== Brief ==
From the top of the records below down to the line containing "Image resolution: width=1398", reproduce every line exactly.

== Stored data ==
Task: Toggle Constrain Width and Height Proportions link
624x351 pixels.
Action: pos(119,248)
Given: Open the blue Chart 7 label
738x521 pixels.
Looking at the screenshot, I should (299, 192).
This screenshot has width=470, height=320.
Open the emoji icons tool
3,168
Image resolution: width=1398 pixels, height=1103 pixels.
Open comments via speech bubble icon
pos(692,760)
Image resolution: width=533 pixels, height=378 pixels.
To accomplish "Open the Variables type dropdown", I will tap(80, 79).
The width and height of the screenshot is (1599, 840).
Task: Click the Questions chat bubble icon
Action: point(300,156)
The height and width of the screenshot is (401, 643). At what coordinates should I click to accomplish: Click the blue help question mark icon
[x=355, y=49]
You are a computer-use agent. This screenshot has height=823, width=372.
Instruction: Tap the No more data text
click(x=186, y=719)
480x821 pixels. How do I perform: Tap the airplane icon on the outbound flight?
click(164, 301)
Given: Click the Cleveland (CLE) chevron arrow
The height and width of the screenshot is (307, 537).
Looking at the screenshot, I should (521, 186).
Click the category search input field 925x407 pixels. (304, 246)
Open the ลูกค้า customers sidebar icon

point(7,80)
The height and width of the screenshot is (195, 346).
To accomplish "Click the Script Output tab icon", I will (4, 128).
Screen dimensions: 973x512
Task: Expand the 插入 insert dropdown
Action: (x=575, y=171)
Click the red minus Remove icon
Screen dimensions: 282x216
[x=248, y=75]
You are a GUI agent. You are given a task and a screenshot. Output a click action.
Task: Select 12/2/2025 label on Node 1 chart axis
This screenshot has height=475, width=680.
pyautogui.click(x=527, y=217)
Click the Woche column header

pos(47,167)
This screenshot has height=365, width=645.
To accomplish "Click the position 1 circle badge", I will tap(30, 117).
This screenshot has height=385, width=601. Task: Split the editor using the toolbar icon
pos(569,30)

== Your solution ==
Task: Toggle Constrain Width and Height Proportions link
624x351 pixels.
Action: pos(119,248)
Given: Open the blue Chart 7 label
738x521 pixels.
Looking at the screenshot, I should (299, 192).
This screenshot has width=470, height=320.
Open the emoji icons tool
3,168
Image resolution: width=1398 pixels, height=1103 pixels.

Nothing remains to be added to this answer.